第千三百四十二話
「……容赦のない性格になったもんだなぁ」
風香が特別エリアで放った技は、秀星も認識していた。
圧倒的な出力でエリア全域に影響を与える攻撃など、出来たとしても使うかどうかとなれば話は別とする者は多いだろう。
だが、現実として技は放たれて、エリアから聞こえてきた戦闘音は鳴りやんだ。
頭のネジを緩めれば圧倒的な出力を発揮するような連中はこのバトルロイヤルの参加者には多いのだが、その最初が風香になるというのは予想外である。
「セフィアはどう思う?」
「秀星様についていくというのであれば、それくらいのズレは必要かと」
「俺がいろいろズレてるような言い方だなぁ」
「人間の中で世界一位の実力を持つ者がズレていないわけがありません」
「まあ、それも確かに」
自分の都市エリアに新しく作った高層ビル。
その最上階フロアに作ったリビングで、秀星はセフィアが用意した紅茶などを飲みながら寛いでいた。

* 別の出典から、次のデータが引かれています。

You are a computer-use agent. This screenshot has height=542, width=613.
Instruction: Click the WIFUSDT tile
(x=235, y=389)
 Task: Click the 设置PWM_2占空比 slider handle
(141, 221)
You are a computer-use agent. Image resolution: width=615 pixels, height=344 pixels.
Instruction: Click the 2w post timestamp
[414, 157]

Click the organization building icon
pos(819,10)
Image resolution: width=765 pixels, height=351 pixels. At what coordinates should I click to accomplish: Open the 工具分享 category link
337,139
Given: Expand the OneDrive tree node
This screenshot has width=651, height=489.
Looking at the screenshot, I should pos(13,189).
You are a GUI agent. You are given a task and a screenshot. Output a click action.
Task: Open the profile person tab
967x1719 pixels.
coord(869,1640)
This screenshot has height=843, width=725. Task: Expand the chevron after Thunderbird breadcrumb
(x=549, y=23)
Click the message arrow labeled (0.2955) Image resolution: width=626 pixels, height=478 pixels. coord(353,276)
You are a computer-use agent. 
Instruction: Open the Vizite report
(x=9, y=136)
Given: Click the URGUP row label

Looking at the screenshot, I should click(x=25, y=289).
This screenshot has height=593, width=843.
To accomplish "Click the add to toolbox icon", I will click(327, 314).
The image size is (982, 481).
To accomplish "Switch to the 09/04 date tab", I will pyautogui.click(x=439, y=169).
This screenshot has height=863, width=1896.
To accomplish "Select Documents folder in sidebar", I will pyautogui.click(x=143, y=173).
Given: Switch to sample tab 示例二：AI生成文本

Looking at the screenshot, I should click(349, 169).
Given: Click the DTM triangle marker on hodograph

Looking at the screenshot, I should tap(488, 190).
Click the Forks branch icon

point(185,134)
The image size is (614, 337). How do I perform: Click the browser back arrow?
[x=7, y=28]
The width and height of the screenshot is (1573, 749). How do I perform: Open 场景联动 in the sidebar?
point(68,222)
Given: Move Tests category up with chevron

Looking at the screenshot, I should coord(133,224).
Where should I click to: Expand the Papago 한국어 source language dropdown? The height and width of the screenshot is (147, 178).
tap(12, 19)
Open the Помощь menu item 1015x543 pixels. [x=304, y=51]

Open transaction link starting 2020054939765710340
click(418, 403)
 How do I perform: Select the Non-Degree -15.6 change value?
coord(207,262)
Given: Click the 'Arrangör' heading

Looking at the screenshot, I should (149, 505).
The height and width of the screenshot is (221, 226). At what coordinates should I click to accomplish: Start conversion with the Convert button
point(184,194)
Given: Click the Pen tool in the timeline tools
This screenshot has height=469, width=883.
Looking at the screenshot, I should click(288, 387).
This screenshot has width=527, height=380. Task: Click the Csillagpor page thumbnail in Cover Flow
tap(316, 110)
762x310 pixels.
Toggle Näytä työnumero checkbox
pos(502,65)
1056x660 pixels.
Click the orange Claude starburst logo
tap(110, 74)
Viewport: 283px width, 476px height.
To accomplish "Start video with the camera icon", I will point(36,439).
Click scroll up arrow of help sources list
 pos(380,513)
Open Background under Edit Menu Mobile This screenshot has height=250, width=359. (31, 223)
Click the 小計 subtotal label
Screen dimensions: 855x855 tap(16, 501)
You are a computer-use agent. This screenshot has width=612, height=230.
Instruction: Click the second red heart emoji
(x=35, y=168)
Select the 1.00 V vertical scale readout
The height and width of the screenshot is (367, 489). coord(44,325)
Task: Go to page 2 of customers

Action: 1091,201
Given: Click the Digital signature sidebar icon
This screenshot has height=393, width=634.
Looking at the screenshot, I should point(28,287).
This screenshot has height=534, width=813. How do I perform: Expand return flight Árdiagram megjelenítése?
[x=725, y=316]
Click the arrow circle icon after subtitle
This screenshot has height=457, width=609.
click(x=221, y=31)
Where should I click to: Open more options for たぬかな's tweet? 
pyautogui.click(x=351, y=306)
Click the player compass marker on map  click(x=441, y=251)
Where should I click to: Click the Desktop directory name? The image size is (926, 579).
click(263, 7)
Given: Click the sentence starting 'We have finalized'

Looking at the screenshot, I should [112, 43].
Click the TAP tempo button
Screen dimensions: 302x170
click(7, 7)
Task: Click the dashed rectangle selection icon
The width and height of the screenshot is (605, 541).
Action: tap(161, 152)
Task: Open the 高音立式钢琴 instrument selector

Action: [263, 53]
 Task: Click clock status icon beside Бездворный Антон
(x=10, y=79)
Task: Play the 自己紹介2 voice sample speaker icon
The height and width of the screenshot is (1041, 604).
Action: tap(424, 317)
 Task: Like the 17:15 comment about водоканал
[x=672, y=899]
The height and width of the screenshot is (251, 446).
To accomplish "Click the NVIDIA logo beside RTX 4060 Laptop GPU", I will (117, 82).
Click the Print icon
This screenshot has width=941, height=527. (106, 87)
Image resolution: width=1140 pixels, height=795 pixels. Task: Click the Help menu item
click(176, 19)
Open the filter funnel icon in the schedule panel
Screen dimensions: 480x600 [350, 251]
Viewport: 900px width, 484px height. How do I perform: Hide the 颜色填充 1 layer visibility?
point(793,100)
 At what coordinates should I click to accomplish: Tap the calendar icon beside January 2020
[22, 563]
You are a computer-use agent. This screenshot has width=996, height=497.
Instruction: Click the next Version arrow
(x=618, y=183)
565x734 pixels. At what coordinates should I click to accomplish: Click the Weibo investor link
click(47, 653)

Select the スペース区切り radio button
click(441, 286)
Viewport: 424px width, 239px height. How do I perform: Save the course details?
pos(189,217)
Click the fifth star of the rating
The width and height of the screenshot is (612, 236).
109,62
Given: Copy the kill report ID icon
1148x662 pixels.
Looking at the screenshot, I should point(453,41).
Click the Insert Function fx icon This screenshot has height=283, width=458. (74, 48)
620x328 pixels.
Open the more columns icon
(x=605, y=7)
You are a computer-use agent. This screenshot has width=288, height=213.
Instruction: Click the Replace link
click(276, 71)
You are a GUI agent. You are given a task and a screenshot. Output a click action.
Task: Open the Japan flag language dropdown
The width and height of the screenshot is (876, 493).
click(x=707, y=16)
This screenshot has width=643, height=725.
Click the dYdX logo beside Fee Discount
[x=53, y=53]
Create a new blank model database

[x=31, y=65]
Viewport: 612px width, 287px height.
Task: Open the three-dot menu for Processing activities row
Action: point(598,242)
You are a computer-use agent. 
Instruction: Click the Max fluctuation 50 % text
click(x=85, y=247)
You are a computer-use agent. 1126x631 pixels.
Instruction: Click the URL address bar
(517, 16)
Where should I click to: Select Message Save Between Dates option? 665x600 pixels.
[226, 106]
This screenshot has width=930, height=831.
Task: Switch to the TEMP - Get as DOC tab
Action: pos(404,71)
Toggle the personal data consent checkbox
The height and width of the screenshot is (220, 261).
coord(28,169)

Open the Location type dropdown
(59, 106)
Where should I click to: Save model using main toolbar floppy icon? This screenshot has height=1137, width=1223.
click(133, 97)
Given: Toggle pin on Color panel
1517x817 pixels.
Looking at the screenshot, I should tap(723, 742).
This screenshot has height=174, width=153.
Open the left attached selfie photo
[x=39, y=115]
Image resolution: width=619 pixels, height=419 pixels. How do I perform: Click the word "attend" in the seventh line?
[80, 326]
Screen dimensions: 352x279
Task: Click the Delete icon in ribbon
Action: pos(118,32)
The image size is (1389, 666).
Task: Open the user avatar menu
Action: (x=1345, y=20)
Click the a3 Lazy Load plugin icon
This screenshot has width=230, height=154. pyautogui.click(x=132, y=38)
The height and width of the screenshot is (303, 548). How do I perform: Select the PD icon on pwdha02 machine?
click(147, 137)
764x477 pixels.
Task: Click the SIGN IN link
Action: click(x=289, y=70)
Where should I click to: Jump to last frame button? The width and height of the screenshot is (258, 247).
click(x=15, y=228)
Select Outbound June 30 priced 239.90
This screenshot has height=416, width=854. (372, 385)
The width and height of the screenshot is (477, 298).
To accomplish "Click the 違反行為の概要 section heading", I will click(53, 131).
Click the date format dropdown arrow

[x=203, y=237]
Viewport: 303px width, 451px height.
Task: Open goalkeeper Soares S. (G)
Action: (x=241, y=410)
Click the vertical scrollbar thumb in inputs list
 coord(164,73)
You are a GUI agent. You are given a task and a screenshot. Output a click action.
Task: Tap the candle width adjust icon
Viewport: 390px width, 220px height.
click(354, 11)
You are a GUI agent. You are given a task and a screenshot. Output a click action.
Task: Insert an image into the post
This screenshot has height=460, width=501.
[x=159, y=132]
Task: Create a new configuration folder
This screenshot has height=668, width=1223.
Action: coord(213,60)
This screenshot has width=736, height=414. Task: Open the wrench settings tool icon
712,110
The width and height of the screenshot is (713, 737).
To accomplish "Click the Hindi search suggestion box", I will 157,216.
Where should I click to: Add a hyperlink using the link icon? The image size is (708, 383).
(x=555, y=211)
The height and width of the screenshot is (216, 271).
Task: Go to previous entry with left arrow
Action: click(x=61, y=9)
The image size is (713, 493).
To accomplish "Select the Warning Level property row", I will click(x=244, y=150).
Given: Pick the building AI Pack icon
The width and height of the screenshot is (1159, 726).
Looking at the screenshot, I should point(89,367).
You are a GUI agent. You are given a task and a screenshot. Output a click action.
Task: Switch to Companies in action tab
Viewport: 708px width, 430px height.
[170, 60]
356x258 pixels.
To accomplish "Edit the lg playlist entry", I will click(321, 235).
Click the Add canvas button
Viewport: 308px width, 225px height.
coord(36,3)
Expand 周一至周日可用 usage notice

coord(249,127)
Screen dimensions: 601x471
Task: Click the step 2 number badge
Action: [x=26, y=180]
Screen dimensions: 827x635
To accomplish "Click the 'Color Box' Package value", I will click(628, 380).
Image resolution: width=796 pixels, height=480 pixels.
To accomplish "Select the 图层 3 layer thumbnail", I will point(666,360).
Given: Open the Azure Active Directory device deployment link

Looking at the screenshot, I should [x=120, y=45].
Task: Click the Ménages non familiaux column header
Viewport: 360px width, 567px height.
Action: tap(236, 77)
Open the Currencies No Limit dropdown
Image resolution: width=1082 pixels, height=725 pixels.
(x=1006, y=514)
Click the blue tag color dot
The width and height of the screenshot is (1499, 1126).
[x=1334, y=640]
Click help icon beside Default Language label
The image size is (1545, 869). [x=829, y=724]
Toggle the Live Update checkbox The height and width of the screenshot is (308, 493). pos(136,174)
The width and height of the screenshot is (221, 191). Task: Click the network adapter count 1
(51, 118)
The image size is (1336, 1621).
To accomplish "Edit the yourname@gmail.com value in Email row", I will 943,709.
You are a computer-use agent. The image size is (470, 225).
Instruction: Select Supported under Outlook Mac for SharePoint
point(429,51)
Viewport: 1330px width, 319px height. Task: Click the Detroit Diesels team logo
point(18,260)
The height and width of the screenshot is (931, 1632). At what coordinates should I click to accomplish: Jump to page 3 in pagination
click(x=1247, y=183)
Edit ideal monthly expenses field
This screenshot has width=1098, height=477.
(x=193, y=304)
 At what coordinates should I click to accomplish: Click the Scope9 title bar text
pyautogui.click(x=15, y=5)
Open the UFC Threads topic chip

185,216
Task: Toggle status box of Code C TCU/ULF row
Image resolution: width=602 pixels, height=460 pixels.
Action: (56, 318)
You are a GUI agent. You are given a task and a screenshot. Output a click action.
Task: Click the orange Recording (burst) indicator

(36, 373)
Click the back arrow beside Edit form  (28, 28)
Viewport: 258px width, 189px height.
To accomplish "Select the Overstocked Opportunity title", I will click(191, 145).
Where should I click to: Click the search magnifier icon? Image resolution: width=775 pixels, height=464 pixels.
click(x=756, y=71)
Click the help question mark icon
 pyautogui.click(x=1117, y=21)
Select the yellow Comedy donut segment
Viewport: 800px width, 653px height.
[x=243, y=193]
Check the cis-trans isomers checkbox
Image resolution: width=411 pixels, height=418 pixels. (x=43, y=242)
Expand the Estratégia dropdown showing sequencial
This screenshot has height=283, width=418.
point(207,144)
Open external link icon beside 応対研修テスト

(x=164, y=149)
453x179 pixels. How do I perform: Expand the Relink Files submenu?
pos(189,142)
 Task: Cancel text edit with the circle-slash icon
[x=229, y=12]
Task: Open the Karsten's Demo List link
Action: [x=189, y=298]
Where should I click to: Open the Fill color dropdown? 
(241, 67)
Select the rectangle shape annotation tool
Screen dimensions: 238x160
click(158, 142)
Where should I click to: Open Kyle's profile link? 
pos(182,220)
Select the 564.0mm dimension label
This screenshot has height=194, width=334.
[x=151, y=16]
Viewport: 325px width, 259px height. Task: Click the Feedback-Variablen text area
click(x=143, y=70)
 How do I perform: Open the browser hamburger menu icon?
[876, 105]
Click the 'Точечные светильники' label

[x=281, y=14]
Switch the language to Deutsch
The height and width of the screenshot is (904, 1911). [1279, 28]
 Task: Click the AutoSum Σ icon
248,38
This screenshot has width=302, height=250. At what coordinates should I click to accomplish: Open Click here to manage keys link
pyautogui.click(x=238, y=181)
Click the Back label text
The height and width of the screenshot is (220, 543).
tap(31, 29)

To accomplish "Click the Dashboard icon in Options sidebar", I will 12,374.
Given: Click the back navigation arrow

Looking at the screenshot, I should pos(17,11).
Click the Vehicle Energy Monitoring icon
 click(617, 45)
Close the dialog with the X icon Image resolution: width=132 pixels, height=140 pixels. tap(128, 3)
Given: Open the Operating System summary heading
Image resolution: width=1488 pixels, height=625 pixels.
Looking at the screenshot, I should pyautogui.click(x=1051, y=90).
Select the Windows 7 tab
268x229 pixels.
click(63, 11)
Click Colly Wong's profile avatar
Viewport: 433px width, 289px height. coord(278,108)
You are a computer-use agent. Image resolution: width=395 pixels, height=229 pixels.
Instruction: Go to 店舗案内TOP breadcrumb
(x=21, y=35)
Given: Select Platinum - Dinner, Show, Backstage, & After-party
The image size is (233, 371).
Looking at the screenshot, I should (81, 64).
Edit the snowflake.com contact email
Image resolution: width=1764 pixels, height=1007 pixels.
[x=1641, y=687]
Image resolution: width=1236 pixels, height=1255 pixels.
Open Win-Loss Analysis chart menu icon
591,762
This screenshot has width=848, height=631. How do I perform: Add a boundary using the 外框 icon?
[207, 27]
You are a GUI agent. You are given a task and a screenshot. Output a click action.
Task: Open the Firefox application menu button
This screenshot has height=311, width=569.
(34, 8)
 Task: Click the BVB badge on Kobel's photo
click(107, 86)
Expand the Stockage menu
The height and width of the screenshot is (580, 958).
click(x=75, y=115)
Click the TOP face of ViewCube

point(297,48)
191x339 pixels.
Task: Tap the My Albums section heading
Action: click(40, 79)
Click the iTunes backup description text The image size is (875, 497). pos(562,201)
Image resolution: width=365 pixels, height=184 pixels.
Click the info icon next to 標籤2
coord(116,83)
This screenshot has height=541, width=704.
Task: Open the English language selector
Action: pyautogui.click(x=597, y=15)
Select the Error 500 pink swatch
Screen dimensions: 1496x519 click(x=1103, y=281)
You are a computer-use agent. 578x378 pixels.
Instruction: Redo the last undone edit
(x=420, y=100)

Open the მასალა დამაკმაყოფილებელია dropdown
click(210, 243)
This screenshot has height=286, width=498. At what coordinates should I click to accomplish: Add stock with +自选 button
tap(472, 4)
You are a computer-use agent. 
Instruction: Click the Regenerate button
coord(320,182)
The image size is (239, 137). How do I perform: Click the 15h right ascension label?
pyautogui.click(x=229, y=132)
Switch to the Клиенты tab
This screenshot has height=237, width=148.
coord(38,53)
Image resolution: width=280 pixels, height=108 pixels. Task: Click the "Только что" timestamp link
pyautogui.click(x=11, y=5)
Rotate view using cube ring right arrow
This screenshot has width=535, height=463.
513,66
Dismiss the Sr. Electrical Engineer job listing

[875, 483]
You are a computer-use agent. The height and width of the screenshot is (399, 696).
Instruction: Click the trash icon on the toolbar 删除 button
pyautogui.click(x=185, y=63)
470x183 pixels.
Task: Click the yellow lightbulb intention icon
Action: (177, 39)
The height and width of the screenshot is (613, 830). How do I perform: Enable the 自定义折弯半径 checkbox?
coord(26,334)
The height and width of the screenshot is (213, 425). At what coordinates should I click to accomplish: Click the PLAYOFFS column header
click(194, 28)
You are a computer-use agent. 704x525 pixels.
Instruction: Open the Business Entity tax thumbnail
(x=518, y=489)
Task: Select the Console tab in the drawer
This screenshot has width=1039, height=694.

本当にゆったりまったりした様子で、彼もまた、高志や来夏と同様、積極性はない。
「なんていうか、本当に面倒な連中がいない場所に、面倒な奴を突っ込んだような感じになったな」
「そうですね。風香様の戦闘力はかなり高いので、環境を変えるのには十分です」
「で、そのそばでは椿が応援してるから、風香も止まらないってわけか。最強だな」
神々はまだ、戦場に立っていない。
魔力の法則とは『別枠』である高志や来夏も、戦場にいない。
秀星もいない。
この環境なら、風香が一番強いだろう。
「……しかし、アトム様よりも風香様の方が強いとは、少々予想以上でした」
「そうか?」
「ええ、才能の塊という意味では、アトム様の方が断然上でしょう。それを考えると、風香様の方が勝てないのでは?」
「言いたいことは分かるが……まあ、これに関しては神祖の神器込みの話だ。いくらアトムでも、その才能は神には至らんよ。最高神の神器を持っていても、実力の限界値は神祖の神器を持ってる風香の方が上だ」
「なるほど」
純粋な素質で言えば、風香はアトムには遠く及ばない。
それは事実だ。
ただ、未来の風香が持ってきた神祖の神器込みの実力なら、アトムを圧倒することも不可能ではない。
「とはいっても……最高神の神器込みのアトムだって、相当だからな……」
「互角の勝負になると?」
「さあ、それはぶつかってみないと分からんよ」
フフッと微笑む秀星は楽しそうである。